The request:
Update the data below by changing every instance of "Instruction" to "Directive", keeping all other text identical.
### Input material ###
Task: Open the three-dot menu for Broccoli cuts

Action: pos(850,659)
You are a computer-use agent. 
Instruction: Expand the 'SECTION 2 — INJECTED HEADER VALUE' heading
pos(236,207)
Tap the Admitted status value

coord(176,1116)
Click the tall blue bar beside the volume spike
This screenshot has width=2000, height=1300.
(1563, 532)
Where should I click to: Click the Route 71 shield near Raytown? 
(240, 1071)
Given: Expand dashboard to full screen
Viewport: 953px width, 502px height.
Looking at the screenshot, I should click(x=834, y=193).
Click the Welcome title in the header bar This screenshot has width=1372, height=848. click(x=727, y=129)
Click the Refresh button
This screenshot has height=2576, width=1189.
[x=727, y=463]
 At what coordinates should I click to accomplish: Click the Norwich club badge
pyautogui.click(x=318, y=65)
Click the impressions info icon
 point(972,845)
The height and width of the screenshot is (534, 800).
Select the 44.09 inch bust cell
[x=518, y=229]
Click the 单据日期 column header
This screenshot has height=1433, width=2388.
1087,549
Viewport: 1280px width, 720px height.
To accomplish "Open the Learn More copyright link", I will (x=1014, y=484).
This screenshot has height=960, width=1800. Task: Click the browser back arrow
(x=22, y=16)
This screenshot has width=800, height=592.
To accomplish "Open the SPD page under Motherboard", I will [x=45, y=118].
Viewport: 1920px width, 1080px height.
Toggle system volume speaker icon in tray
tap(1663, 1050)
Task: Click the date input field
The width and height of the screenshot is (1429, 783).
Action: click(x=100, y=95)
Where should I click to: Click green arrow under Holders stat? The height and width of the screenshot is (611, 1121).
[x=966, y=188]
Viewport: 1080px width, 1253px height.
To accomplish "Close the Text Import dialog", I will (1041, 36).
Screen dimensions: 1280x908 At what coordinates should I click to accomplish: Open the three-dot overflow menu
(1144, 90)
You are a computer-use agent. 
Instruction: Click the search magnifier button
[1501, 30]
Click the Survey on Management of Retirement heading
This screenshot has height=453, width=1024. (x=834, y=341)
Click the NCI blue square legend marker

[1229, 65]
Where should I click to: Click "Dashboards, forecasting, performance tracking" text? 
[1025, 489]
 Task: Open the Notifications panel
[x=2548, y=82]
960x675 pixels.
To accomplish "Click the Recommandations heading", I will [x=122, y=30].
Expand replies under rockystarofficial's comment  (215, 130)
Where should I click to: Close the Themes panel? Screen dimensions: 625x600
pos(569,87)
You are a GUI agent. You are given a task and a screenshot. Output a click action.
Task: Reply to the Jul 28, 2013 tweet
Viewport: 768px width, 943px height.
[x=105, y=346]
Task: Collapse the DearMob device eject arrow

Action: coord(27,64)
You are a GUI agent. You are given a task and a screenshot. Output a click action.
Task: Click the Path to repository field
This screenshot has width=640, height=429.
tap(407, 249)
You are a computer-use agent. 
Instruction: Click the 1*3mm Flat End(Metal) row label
###
Output below:
Task: Open the three-dot menu for Broccoli cuts

Action: pos(850,659)
You are a computer-use agent. 
Directive: Expand the 'SECTION 2 — INJECTED HEADER VALUE' heading
pos(236,207)
Tap the Admitted status value

coord(176,1116)
Click the tall blue bar beside the volume spike
This screenshot has width=2000, height=1300.
(1563, 532)
Where should I click to: Click the Route 71 shield near Raytown? 
(240, 1071)
Given: Expand dashboard to full screen
Viewport: 953px width, 502px height.
Looking at the screenshot, I should click(x=834, y=193).
Click the Welcome title in the header bar This screenshot has width=1372, height=848. click(x=727, y=129)
Click the Refresh button
This screenshot has height=2576, width=1189.
[x=727, y=463]
 At what coordinates should I click to accomplish: Click the Norwich club badge
pyautogui.click(x=318, y=65)
Click the impressions info icon
 point(972,845)
The height and width of the screenshot is (534, 800).
Select the 44.09 inch bust cell
[x=518, y=229]
Click the 单据日期 column header
This screenshot has height=1433, width=2388.
1087,549
Viewport: 1280px width, 720px height.
To accomplish "Open the Learn More copyright link", I will (x=1014, y=484).
This screenshot has height=960, width=1800. Task: Click the browser back arrow
(x=22, y=16)
This screenshot has width=800, height=592.
To accomplish "Open the SPD page under Motherboard", I will [x=45, y=118].
Viewport: 1920px width, 1080px height.
Toggle system volume speaker icon in tray
tap(1663, 1050)
Task: Click the date input field
The width and height of the screenshot is (1429, 783).
Action: click(x=100, y=95)
Where should I click to: Click green arrow under Holders stat? The height and width of the screenshot is (611, 1121).
[x=966, y=188]
Viewport: 1080px width, 1253px height.
To accomplish "Close the Text Import dialog", I will (1041, 36).
Screen dimensions: 1280x908 At what coordinates should I click to accomplish: Open the three-dot overflow menu
(1144, 90)
You are a computer-use agent. 
Directive: Click the search magnifier button
[1501, 30]
Click the Survey on Management of Retirement heading
This screenshot has height=453, width=1024. (x=834, y=341)
Click the NCI blue square legend marker

[1229, 65]
Where should I click to: Click "Dashboards, forecasting, performance tracking" text? 
[1025, 489]
 Task: Open the Notifications panel
[x=2548, y=82]
960x675 pixels.
To accomplish "Click the Recommandations heading", I will [x=122, y=30].
Expand replies under rockystarofficial's comment  (215, 130)
Where should I click to: Close the Themes panel? Screen dimensions: 625x600
pos(569,87)
You are a GUI agent. You are given a task and a screenshot. Output a click action.
Task: Reply to the Jul 28, 2013 tweet
Viewport: 768px width, 943px height.
[x=105, y=346]
Task: Collapse the DearMob device eject arrow

Action: coord(27,64)
You are a GUI agent. You are given a task and a screenshot. Output a click action.
Task: Click the Path to repository field
This screenshot has width=640, height=429.
tap(407, 249)
You are a computer-use agent. 
Directive: Click the 1*3mm Flat End(Metal) row label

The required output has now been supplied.